_WHAT TO PRODUCE:_
Your answer is the lines below, exactly, from the one that contains "Instruction: Open the catalog" through the one that contains "Task: Open the Governance page", both included.

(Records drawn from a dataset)
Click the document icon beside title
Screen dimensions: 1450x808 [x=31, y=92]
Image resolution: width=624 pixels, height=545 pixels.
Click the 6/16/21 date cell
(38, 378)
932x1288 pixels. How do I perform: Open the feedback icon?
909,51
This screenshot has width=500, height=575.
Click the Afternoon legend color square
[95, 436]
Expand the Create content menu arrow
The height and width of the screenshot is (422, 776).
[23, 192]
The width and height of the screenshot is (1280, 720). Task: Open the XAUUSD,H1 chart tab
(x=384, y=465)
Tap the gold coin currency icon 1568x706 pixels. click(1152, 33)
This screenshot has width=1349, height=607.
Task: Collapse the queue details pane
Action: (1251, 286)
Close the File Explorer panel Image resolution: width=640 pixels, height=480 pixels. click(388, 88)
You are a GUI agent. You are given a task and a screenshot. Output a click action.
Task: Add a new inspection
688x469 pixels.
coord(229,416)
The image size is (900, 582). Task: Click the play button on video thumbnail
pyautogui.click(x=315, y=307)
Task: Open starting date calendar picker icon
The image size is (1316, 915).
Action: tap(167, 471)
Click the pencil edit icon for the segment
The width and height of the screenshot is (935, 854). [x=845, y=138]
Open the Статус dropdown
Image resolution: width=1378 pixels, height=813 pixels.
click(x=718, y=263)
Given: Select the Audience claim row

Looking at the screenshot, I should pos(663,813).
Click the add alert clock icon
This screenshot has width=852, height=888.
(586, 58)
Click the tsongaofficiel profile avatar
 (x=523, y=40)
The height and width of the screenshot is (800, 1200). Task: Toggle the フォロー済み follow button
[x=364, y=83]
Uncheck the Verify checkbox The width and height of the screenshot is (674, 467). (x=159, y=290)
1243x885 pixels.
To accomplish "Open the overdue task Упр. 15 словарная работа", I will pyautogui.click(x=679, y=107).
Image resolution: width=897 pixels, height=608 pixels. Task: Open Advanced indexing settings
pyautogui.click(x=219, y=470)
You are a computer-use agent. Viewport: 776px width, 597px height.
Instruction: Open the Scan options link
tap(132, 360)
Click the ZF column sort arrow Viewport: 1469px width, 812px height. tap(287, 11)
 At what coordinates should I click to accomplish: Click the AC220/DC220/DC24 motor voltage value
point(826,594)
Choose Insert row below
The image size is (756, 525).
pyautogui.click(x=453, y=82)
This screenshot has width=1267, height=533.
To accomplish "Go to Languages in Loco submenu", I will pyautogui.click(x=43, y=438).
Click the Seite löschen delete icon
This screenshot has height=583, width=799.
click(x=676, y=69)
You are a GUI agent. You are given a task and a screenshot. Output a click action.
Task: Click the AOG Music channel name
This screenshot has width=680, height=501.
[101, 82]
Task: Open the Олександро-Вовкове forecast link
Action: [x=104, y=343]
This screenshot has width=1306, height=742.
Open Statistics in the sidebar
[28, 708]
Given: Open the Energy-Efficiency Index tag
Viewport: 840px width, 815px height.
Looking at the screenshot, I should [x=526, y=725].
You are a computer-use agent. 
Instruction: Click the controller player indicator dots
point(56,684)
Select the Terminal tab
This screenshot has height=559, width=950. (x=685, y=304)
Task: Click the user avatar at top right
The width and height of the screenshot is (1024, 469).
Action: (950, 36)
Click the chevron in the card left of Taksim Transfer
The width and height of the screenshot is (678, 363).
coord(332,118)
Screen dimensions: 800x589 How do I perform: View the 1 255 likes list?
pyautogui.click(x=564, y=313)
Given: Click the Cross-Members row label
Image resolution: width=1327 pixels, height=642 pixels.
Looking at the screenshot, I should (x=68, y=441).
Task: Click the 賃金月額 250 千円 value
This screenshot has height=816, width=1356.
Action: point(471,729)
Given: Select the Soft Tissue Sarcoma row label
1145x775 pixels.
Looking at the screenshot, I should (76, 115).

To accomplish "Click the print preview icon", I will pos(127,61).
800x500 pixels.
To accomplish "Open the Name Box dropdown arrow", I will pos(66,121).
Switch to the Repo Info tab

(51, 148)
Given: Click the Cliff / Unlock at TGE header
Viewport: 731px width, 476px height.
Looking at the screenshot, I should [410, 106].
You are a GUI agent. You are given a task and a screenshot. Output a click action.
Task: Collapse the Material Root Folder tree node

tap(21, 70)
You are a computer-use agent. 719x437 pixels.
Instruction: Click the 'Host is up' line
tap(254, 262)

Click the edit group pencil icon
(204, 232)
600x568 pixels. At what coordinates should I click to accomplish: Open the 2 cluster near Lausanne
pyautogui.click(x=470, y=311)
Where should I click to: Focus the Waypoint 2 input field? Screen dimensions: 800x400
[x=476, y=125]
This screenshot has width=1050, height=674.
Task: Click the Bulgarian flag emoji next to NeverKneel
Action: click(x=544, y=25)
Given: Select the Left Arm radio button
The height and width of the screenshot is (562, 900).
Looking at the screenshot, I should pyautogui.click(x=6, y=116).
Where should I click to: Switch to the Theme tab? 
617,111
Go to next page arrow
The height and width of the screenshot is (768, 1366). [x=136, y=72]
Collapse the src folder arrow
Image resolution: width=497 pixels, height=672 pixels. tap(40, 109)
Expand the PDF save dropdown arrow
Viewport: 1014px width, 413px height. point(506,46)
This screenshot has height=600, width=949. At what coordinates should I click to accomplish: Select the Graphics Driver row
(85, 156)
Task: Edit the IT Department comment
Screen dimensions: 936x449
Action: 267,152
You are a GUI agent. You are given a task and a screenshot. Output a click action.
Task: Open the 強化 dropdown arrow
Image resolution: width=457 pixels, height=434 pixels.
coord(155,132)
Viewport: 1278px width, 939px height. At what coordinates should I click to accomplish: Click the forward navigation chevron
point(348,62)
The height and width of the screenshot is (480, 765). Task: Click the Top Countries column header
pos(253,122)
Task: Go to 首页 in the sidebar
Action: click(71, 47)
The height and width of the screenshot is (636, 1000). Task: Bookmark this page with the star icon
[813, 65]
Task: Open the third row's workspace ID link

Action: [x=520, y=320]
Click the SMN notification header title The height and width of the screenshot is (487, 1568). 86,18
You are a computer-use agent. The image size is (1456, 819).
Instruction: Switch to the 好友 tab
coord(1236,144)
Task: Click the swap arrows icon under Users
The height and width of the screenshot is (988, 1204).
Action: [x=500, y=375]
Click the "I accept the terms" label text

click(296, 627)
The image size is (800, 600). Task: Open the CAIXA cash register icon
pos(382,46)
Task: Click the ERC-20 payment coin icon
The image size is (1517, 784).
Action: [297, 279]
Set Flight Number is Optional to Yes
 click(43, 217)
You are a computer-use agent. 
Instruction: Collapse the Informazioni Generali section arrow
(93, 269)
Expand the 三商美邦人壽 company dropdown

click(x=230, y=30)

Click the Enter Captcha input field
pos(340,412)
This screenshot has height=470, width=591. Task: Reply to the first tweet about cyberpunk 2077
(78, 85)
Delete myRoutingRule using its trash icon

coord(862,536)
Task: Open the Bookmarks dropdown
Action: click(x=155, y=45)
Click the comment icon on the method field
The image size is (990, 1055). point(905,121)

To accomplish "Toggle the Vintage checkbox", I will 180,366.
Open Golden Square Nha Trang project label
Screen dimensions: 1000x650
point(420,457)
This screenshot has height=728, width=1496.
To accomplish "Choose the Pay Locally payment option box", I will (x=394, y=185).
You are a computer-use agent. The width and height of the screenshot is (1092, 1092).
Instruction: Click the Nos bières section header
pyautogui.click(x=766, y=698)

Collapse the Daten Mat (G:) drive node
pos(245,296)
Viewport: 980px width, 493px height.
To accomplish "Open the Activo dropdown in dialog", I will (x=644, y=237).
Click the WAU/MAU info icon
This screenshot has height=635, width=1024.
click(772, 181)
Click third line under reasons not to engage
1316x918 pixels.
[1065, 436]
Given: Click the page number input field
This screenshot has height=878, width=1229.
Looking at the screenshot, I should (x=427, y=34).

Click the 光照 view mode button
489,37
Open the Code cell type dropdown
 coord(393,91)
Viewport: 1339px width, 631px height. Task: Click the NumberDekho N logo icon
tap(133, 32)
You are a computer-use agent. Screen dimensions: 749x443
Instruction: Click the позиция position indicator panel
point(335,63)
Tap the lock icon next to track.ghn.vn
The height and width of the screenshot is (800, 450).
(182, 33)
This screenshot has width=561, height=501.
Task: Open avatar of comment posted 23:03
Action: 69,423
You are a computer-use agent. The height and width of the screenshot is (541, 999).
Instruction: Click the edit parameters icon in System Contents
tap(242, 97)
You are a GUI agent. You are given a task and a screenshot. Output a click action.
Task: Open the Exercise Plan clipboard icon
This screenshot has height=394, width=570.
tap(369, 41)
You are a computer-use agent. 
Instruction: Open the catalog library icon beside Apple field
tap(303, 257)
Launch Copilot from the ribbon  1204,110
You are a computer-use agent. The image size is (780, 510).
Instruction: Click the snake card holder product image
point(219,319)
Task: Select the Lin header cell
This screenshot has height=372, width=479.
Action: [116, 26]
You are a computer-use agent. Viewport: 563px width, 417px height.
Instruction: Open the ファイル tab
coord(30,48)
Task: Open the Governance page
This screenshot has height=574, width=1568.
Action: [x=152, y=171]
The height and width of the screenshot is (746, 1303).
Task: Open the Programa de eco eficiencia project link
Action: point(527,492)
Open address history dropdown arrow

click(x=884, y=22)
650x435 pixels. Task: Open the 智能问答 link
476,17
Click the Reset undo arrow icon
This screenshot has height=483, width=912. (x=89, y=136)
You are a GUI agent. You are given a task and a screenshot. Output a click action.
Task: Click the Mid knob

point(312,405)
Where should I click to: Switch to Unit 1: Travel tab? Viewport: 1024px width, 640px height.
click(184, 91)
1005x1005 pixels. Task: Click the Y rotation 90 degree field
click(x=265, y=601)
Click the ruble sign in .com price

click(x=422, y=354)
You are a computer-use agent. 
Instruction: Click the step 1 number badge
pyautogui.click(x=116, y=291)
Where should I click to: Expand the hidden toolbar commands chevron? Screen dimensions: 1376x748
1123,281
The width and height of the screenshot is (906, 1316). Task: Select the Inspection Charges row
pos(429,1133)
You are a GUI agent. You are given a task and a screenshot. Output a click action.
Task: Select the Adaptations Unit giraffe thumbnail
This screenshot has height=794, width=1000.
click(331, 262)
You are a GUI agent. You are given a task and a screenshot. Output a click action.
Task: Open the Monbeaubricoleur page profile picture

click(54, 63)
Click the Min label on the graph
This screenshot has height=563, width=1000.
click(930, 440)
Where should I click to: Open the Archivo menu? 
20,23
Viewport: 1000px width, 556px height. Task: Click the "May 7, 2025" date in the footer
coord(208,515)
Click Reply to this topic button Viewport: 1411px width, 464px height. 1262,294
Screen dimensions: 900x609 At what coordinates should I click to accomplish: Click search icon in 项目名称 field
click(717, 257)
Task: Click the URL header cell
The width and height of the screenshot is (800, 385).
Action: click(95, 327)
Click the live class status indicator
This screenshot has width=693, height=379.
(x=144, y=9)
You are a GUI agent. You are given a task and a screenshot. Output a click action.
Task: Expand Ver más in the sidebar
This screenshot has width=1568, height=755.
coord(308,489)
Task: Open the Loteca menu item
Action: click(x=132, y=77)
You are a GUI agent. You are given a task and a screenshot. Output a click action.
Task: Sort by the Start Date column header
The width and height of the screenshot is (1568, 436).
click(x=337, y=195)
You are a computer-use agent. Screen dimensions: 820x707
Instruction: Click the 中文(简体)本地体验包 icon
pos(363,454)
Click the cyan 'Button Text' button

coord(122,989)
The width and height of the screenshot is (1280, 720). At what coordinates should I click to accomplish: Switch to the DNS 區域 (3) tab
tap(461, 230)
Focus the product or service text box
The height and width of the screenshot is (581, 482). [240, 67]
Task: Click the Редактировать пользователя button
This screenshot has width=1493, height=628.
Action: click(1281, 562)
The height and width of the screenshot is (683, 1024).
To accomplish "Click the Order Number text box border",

_ANSWER SPACE:_
Instruction: Open the catalog library icon beside Apple field
tap(303, 257)
Launch Copilot from the ribbon  1204,110
You are a computer-use agent. The image size is (780, 510).
Instruction: Click the snake card holder product image
point(219,319)
Task: Select the Lin header cell
This screenshot has height=372, width=479.
Action: [116, 26]
You are a computer-use agent. Viewport: 563px width, 417px height.
Instruction: Open the ファイル tab
coord(30,48)
Task: Open the Governance page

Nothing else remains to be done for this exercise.